■ Material for the task ■

** Begin **

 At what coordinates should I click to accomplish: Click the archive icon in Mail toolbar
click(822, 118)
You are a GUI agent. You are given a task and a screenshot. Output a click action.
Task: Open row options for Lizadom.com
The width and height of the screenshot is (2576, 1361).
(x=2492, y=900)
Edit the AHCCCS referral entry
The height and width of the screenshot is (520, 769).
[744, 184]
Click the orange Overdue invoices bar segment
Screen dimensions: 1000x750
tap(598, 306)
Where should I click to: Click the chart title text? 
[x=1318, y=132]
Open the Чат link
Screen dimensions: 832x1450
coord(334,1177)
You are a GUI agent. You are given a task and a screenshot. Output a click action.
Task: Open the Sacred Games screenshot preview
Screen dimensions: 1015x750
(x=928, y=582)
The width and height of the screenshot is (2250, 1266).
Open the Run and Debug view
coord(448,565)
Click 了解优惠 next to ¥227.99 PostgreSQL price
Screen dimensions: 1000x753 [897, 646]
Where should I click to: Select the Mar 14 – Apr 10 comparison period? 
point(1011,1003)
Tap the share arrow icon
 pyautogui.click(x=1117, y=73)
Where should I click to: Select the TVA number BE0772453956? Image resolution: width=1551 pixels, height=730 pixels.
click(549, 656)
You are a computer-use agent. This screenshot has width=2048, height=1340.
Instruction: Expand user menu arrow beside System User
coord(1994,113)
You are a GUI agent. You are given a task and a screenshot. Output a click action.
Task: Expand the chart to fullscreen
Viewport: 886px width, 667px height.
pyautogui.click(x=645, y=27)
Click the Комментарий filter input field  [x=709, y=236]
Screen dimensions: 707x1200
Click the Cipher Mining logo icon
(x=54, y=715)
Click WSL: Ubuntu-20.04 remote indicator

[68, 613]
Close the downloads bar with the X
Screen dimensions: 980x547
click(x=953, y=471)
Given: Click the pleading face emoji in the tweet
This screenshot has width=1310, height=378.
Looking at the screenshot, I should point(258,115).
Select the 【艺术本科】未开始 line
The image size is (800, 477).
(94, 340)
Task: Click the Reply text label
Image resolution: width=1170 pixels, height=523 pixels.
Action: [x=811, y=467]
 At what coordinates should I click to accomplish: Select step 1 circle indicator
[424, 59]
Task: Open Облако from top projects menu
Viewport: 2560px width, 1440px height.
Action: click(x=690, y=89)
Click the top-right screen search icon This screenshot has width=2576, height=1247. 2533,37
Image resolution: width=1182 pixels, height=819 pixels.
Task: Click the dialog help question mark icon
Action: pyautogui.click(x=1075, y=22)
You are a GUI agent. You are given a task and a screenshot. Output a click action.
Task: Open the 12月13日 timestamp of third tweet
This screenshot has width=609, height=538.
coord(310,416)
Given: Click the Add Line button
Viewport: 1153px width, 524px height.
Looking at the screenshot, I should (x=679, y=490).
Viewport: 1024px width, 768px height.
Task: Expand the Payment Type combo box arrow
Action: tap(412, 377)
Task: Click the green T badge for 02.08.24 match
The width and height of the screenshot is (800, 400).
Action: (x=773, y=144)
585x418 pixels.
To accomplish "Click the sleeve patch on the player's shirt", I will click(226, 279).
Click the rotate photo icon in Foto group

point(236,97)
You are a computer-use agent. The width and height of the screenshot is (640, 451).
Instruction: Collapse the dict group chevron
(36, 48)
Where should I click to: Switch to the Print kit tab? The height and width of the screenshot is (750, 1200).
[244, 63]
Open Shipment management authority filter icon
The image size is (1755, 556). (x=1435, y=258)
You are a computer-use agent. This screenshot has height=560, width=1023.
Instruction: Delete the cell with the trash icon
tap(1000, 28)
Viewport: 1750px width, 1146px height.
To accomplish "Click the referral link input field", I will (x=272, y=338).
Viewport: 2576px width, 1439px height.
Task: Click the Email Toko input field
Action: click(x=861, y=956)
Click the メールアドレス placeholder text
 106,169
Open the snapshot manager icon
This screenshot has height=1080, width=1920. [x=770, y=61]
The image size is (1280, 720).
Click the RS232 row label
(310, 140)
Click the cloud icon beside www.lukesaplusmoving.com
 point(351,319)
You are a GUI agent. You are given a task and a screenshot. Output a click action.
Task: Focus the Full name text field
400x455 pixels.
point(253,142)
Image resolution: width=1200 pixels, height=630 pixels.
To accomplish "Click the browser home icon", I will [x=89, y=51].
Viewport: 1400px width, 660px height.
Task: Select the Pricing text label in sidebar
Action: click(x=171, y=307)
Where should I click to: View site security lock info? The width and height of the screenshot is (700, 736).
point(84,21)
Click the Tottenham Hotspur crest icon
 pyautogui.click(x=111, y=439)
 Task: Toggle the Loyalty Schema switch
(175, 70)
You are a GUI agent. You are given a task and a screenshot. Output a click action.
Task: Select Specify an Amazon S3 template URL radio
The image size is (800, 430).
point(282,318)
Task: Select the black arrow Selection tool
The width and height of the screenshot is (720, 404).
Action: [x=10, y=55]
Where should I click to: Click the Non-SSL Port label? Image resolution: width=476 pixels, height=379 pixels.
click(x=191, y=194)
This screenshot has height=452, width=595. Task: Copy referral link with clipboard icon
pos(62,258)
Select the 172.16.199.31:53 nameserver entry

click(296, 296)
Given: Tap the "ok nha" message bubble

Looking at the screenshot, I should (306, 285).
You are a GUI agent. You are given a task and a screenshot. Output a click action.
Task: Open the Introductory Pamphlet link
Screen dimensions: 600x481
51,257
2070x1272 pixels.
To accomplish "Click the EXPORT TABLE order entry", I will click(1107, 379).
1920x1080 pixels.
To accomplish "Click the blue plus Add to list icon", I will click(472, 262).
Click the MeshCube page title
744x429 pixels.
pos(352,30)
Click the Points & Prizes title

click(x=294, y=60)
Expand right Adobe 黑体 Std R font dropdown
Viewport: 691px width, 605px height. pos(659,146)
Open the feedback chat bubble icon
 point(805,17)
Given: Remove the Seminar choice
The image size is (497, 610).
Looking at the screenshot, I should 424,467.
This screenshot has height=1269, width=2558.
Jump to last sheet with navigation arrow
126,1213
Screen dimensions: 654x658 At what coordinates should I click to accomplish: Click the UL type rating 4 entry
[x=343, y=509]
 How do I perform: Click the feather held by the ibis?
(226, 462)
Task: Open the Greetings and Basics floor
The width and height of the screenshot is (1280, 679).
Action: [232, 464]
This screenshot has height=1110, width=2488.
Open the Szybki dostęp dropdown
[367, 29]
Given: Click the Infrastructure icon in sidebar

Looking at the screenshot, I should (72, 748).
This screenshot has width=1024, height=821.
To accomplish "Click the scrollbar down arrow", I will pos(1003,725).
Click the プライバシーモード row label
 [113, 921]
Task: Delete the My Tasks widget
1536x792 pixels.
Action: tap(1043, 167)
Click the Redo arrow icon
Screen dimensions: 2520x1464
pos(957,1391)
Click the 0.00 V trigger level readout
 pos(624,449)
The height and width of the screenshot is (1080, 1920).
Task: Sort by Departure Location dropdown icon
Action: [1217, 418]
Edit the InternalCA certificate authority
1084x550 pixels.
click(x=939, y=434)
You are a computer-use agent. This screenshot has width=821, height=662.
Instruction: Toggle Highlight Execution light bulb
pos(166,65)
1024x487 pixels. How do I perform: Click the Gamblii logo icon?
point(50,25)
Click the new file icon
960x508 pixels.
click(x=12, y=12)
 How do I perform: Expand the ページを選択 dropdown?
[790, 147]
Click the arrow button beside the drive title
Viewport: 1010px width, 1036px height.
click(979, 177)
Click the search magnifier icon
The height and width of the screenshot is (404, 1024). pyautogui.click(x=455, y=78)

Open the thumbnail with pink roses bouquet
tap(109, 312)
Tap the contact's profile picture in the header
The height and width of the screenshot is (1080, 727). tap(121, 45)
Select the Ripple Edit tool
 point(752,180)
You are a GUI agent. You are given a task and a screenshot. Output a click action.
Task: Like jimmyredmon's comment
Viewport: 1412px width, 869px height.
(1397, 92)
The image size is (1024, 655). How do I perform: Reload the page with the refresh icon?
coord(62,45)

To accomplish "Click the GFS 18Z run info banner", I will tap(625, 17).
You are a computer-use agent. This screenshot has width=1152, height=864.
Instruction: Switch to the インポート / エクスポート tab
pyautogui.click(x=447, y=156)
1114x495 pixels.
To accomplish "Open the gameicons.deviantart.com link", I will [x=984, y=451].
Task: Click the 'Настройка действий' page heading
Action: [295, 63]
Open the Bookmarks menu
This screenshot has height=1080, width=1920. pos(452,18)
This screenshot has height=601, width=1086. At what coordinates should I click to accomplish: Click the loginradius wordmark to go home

** End **

■ What this task involves ■
Transcribe the records verbatim from the start through the line containing "coord(1994,113)", inclusive.

■ Completed exercise ■
 At what coordinates should I click to accomplish: Click the archive icon in Mail toolbar
click(822, 118)
You are a GUI agent. You are given a task and a screenshot. Output a click action.
Task: Open row options for Lizadom.com
The width and height of the screenshot is (2576, 1361).
(x=2492, y=900)
Edit the AHCCCS referral entry
The height and width of the screenshot is (520, 769).
[744, 184]
Click the orange Overdue invoices bar segment
Screen dimensions: 1000x750
tap(598, 306)
Where should I click to: Click the chart title text? 
[x=1318, y=132]
Open the Чат link
Screen dimensions: 832x1450
coord(334,1177)
You are a GUI agent. You are given a task and a screenshot. Output a click action.
Task: Open the Sacred Games screenshot preview
Screen dimensions: 1015x750
(x=928, y=582)
The width and height of the screenshot is (2250, 1266).
Open the Run and Debug view
coord(448,565)
Click 了解优惠 next to ¥227.99 PostgreSQL price
Screen dimensions: 1000x753 [897, 646]
Where should I click to: Select the Mar 14 – Apr 10 comparison period? 
point(1011,1003)
Tap the share arrow icon
 pyautogui.click(x=1117, y=73)
Where should I click to: Select the TVA number BE0772453956? Image resolution: width=1551 pixels, height=730 pixels.
click(549, 656)
You are a computer-use agent. This screenshot has width=2048, height=1340.
Instruction: Expand user menu arrow beside System User
coord(1994,113)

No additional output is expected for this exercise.